§ WORK TO COMPLETE: In the data below, one line contains "Click the heading" and a later one contains "Given: Toggle the". Print both, with every line between them, exactly and alone.

§ EXTRACTED DATA:
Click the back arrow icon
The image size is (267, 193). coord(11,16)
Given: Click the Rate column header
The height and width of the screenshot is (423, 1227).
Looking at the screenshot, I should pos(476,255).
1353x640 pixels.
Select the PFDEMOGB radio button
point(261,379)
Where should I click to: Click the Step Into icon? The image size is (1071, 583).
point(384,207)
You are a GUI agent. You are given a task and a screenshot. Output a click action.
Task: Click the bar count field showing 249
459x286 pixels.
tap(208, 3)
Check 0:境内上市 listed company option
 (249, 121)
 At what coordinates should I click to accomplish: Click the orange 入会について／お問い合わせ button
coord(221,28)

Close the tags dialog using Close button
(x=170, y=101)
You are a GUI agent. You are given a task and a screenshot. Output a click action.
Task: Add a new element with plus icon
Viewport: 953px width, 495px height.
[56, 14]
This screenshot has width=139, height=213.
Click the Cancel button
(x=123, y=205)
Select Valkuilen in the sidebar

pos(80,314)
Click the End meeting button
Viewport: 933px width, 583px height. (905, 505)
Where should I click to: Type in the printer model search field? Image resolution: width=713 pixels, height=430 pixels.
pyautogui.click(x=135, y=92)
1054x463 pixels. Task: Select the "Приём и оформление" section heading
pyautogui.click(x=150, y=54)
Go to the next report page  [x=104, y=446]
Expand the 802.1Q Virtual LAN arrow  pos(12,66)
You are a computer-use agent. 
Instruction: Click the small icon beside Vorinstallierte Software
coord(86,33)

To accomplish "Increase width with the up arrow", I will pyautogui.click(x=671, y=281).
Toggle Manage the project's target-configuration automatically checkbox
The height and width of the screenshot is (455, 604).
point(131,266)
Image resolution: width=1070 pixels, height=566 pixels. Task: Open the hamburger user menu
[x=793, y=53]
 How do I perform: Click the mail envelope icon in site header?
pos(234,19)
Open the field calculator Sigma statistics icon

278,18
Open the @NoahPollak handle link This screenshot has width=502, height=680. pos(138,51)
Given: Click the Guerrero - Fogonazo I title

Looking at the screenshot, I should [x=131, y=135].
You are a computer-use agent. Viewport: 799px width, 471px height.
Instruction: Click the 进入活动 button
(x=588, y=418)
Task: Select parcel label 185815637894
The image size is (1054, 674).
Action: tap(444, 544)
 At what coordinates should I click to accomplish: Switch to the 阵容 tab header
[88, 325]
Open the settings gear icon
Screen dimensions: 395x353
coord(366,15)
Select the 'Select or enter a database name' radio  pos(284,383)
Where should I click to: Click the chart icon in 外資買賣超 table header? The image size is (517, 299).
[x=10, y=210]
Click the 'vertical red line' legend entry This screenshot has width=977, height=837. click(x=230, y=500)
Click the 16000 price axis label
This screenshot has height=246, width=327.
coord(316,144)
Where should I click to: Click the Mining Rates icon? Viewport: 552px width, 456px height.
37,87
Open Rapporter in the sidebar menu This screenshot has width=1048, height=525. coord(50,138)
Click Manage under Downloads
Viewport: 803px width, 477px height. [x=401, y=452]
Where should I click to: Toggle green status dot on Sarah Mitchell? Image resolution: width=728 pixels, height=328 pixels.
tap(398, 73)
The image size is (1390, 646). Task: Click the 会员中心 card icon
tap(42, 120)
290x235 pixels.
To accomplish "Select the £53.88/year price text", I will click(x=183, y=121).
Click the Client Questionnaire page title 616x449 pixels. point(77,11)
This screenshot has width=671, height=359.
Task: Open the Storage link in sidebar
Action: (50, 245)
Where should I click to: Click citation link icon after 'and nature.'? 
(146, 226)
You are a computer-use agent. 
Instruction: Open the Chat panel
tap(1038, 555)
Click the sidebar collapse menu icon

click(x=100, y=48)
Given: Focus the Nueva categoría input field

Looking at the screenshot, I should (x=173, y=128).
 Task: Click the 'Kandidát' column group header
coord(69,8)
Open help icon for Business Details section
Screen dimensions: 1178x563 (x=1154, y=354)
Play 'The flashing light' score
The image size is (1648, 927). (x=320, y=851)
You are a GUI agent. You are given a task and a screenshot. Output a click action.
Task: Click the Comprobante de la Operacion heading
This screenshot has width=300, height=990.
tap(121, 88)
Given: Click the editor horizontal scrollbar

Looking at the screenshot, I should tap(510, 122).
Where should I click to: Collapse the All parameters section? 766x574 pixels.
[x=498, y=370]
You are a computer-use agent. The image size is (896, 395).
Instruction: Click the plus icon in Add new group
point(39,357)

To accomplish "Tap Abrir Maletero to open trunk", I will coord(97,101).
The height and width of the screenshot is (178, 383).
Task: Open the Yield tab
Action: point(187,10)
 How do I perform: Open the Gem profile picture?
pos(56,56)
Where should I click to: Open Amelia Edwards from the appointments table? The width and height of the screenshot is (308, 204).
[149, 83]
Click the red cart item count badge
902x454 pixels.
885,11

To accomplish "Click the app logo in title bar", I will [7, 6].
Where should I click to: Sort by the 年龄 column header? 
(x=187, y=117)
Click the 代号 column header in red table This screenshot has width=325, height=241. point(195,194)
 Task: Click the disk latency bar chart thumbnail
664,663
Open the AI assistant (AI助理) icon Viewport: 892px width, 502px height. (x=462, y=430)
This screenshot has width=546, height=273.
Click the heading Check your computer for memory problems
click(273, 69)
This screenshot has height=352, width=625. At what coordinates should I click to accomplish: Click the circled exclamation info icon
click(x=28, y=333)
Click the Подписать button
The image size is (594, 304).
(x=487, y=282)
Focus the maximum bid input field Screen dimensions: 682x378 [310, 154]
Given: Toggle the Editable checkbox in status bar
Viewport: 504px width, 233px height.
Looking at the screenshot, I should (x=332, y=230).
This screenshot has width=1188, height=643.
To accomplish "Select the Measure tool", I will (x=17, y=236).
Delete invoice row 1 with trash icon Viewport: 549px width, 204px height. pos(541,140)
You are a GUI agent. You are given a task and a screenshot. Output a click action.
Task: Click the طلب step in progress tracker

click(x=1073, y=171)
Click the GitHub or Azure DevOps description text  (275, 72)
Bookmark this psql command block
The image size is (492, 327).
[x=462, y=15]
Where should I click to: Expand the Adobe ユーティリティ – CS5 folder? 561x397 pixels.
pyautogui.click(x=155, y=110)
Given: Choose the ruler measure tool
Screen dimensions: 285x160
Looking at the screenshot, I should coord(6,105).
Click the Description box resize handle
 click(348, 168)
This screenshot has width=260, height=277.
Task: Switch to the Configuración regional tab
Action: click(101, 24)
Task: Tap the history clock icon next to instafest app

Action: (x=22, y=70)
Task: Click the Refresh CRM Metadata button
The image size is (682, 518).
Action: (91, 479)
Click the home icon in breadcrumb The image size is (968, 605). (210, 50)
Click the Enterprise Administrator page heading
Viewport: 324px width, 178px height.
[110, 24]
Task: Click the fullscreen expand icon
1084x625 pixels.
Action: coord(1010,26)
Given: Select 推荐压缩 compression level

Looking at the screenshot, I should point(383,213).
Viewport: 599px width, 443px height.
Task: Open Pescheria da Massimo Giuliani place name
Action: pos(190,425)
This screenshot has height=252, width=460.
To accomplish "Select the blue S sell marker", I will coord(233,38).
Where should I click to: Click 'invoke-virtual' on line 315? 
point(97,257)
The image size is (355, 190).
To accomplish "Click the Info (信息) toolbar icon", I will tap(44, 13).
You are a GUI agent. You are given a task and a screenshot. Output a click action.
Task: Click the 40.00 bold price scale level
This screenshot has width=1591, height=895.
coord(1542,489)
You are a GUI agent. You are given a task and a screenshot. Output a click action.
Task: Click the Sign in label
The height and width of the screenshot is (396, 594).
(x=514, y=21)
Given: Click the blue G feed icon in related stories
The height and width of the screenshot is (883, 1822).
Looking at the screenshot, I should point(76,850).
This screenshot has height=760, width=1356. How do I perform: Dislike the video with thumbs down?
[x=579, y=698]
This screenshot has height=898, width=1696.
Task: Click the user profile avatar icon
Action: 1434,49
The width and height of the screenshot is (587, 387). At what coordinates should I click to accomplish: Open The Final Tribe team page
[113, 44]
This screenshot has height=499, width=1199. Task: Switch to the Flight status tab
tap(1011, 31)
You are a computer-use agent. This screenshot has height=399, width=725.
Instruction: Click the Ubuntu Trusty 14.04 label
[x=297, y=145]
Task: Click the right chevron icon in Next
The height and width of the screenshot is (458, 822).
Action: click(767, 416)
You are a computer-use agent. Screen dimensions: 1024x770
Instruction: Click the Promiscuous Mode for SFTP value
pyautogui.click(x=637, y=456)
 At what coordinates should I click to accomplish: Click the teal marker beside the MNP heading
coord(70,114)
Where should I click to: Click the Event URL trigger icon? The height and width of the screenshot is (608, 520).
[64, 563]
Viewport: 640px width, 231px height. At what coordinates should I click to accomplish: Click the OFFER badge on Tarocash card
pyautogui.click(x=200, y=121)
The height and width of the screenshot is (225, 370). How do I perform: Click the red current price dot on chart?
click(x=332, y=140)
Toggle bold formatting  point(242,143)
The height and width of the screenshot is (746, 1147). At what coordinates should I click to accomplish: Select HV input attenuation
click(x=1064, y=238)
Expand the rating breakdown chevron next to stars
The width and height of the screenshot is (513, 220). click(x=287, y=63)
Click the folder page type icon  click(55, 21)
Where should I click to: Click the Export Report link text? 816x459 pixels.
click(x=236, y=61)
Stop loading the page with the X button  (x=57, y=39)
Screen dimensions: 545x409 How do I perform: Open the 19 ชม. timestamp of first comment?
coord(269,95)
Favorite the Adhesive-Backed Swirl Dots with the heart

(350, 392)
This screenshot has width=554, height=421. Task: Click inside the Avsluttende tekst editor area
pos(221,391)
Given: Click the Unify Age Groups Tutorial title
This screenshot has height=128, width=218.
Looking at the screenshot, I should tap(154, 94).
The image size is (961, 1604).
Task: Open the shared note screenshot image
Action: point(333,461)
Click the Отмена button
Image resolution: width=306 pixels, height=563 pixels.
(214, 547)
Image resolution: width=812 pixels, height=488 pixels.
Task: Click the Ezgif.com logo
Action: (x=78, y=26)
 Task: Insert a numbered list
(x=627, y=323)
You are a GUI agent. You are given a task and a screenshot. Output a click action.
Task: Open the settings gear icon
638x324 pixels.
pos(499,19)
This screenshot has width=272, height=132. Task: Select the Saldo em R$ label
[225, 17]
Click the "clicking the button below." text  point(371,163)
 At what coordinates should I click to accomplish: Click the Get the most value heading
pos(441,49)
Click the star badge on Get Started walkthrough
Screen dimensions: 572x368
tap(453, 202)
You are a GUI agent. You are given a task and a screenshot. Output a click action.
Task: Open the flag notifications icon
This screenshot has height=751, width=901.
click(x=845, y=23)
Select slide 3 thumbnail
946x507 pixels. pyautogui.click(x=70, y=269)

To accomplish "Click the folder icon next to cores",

§ WRITTEN ANSWER:
Click the heading Check your computer for memory problems
click(273, 69)
This screenshot has height=352, width=625. At what coordinates should I click to accomplish: Click the circled exclamation info icon
click(x=28, y=333)
Click the Подписать button
The image size is (594, 304).
(x=487, y=282)
Focus the maximum bid input field Screen dimensions: 682x378 [310, 154]
Given: Toggle the Editable checkbox in status bar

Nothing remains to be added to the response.